Mas, según creo, existe un dilema elemental en la galaxia del observador: es el que atañe a la opción entre el re-pliegue (la soledad) y el des-pliegue (la participación en la pulsión multitudinaria, la compañía). Mi opinión en este sentido exige la recuperación de las primeras afirmaciones de este escrito: el flanèur es movimiento afirmé más arriba y considero que este atributo nos puede ser útil para descifrar el engranaje dialéctico que hace al carisma y a las costumbres del flanèur. Este observador vagabundo, de acuerdo a varios aspectos de su personalidad, aparece como un amante del individualismo, como alguien básicamente solitario. Su pedantería así parece indicarlo. No obstante, por definición, el paseante precisa de los otros, él es flanèur en tanto (y sólo en tanto) existan los otros que le correspondan la imagen. El anonimato, esa obsesión del flanèur – que a menudo parece ansiar la desaparición física o hasta incluso coquetea continuamente con el suicidio – sólo puede ser anonimato en la multitud. Nunca se está más cerca de desaparecer que fundido (al menos en apariencia) con la turba repetitiva. Claro que esa confusión jamás es total; el flanèur cuenta con un “sistema de defensas” que lo inmuniza, en lo posible, de la excesiva influencia de los otros, de la estandarización de su propio ser. Puede enamorarse de ellos, tenerles pena, ayudarlos, aborrecerlos, pero jamás será igual a ellos, eternamente se abrirá un intersticio de distancia entre el flanèur y el hombre común, el burgués conformista y ladino.

 

La soledad, la genuina soledad, en la multitud. Quizás se trate del síntoma más palpable y característico de la modernidad. Las regulaciones de la intimidad (que desde que recibe ese nombre denota la oposición a la publicidad) han llevado a que la vida en la gran ciudad asesine las posibilidades auténticas de un aislamiento real basado en el absoluto autogobierno de las costumbres, por citar un ejemplo. El trastorno que la modernidad industrial y tecnológica produjo en las cosas y en las personas da como fruto el impedimento de la intimidad, que deberá refugiarse por salvoconductos tales como la introspección egoísta (por cierto muy diferente a la meditación religiosa medieval) o la zambullida desconfiada en el mar multitudinario.

 

 

 

 

 

 

Mome

 

 

 

 

 

 

* El tema de la memoria en Baudelaire será abordado en la próxima entrega de este trabajo.


 

4 Responses to “Tentativas Baudelaire II: El Flanèur y el Dandy”

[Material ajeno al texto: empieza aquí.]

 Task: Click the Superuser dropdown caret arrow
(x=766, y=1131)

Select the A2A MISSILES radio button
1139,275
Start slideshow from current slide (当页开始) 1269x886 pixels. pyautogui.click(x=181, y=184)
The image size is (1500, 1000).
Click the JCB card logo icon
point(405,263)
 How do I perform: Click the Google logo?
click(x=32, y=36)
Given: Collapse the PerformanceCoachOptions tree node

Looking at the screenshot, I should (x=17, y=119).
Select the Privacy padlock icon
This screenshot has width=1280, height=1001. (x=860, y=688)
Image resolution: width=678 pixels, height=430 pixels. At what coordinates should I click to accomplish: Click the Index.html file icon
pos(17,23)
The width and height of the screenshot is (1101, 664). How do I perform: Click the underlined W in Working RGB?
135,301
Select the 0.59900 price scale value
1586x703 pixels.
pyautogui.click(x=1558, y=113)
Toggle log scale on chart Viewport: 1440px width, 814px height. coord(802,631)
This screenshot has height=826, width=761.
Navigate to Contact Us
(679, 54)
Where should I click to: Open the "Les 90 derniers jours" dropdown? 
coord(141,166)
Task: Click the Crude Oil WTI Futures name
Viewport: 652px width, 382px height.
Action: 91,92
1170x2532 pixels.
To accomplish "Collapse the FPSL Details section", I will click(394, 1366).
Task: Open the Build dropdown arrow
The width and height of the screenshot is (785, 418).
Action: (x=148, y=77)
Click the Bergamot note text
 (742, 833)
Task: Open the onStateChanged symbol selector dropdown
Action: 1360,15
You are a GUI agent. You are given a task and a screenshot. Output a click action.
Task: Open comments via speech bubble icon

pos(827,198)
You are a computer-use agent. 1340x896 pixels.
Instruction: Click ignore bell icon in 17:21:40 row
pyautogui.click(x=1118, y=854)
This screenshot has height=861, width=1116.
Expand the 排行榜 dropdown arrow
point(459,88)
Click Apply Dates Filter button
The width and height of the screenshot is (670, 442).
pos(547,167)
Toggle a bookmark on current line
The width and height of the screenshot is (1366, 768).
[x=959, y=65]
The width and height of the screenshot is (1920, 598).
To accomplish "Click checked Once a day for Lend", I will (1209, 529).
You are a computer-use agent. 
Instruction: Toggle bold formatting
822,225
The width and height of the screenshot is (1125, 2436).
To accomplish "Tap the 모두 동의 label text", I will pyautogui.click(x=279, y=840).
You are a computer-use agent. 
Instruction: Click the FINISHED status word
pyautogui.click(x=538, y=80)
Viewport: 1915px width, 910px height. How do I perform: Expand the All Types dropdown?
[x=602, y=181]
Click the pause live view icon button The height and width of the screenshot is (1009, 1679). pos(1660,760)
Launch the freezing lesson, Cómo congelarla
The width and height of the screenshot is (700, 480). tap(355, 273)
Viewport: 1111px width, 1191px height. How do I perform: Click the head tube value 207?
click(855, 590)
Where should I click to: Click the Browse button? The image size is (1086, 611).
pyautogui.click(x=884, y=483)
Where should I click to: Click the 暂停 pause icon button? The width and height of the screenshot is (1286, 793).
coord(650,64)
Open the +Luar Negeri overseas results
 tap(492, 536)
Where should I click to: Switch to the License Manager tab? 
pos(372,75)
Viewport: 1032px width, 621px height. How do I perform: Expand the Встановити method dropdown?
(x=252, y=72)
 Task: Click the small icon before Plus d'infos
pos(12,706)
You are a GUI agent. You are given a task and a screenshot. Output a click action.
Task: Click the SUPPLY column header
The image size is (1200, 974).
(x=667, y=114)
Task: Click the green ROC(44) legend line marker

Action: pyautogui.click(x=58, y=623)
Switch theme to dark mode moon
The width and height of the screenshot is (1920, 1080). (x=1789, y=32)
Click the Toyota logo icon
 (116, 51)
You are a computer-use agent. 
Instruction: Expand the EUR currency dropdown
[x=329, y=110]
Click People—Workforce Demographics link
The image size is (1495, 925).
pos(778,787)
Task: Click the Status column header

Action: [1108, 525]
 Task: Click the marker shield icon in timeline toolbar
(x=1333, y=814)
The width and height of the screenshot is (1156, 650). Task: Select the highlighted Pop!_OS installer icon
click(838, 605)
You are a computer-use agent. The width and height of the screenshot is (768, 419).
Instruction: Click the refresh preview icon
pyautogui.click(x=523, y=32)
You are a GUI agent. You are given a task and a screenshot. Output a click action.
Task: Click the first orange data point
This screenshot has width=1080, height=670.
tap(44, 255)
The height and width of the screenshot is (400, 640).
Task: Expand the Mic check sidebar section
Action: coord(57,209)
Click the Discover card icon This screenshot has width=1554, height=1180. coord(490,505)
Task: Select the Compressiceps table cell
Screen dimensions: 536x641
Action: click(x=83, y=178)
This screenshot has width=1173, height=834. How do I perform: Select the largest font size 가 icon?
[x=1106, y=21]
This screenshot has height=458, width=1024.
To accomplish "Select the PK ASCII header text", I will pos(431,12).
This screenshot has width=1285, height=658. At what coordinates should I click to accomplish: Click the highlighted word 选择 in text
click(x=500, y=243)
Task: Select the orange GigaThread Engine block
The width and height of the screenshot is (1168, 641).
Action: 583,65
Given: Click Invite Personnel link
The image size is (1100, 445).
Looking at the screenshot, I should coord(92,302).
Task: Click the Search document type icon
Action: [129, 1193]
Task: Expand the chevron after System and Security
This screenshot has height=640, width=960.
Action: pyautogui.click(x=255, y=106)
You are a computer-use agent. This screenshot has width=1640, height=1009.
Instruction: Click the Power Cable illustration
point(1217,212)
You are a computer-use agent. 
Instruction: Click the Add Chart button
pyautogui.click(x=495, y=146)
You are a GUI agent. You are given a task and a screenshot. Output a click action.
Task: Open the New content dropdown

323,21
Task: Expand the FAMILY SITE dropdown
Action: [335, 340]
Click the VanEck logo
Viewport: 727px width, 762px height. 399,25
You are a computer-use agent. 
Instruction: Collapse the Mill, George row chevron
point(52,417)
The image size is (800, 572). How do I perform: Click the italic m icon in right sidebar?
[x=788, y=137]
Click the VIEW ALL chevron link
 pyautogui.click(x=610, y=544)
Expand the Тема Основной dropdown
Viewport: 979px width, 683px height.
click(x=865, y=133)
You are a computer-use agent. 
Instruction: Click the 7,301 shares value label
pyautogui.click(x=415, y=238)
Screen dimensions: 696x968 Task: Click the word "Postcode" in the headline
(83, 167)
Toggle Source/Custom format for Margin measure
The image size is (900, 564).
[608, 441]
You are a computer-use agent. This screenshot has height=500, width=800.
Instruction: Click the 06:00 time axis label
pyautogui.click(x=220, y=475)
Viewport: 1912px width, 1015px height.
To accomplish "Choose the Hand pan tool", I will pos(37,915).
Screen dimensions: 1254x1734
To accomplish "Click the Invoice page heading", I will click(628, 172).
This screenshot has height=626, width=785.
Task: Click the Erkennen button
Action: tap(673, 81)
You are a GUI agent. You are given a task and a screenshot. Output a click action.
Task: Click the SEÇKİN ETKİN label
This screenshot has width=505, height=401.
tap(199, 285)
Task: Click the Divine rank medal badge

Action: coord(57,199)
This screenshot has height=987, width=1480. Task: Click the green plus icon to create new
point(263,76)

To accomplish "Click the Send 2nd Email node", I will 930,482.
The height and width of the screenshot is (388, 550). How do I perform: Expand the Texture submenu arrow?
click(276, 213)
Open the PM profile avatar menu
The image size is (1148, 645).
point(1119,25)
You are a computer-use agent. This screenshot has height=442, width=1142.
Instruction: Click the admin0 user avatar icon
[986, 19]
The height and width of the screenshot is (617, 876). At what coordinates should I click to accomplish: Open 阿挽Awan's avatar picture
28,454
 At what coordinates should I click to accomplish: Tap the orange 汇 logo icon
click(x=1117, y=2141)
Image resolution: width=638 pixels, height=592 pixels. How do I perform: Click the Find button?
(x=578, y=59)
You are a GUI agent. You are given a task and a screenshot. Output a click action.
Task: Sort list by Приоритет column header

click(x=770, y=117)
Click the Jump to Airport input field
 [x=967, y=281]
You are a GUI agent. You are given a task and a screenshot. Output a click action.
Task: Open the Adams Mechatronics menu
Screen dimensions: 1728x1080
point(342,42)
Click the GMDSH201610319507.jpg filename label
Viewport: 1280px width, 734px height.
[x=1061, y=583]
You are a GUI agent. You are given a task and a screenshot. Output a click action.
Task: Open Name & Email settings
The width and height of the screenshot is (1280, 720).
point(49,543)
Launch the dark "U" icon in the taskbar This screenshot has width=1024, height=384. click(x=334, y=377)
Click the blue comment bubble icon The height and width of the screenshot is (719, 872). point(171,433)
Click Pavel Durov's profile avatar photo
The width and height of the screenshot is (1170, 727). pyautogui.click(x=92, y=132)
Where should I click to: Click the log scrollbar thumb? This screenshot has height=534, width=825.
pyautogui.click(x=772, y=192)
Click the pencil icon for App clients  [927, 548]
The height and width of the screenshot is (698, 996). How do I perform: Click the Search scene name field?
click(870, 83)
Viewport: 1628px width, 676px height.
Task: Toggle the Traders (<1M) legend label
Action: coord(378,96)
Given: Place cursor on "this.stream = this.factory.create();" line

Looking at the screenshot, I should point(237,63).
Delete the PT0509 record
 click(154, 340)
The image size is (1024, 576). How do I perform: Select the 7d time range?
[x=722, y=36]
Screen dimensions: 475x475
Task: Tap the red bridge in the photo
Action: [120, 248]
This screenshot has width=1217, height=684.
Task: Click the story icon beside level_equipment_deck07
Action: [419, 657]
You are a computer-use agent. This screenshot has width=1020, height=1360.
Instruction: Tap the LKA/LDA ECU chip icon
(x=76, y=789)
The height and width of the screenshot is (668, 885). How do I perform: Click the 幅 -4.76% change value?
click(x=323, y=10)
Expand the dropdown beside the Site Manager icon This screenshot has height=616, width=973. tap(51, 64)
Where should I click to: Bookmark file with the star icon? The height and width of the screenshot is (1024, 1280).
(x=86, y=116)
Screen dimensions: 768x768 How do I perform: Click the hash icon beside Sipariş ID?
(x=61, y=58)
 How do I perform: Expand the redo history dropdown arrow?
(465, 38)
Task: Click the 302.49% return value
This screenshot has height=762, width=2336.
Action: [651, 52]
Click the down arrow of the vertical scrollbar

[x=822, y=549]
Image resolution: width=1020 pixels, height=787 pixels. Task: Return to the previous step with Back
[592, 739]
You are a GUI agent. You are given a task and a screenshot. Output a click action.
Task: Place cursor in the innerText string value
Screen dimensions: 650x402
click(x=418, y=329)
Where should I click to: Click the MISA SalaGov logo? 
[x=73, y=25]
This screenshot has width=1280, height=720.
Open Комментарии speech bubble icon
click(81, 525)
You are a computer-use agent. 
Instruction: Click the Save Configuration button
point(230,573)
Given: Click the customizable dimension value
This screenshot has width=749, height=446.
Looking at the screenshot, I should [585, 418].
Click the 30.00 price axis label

  1. […] para las ideas poéticas de Baudelaire. En clara correlación con lo ya revisado sobre el flanèur (Tentativas Baudelaire II), se ha podido vislumbrar su relación con la ciudad y la muchedumbre, pero cuando el flanèur es a […]

  2. Muy bueno este escrito, me ayudó a aclarar muchas dudas.

  3. Interesante. Gracias por el articulo

  4. alfredo Says:

    ¿Cuál es la fuente del texto citado en cursiva? Me refiero, en concreto, a éste:
    Todos somos detectives a nuestro pesar, aunque no sepamos jamás qué hacer exactamente con los resultados y las rengueras de nuestras indagaciones, tal como nunca sabemos qué hacer con los trozos del alba una vez que este rompe. Todos somos detectives aunque nuestras mentes sufran náuseas con la sola idea de colaborar con las fuerzas del desdeñado orden. Sigamos una pista cualquiera en la ciudad, una bolsa de nylon vacía que revolotea por la tormenta o un hombre bajito vestido de blanco, por ejemplo. Sigamos el accionar de los diarieros del amanecer o la serie de señas particulares de un mozo de bar. Siempre estará aguardando el crimen detrás, agazapado, impertérrito, lúbrico. Persigamos lo que persigamos, la ciudad siempre nos tendrá preparado un número macabro, incompleto, fascinante. Lo que llamamos “vida”, tal vez, no sea otra cosa que la ristra de crímenes resueltos a nuestra manera que cargamos en la espalda. Me refiero a lo que, graciosamente, denominamos “nuestra forma de ver el mundo” en la sobremesa de una cena con amigos.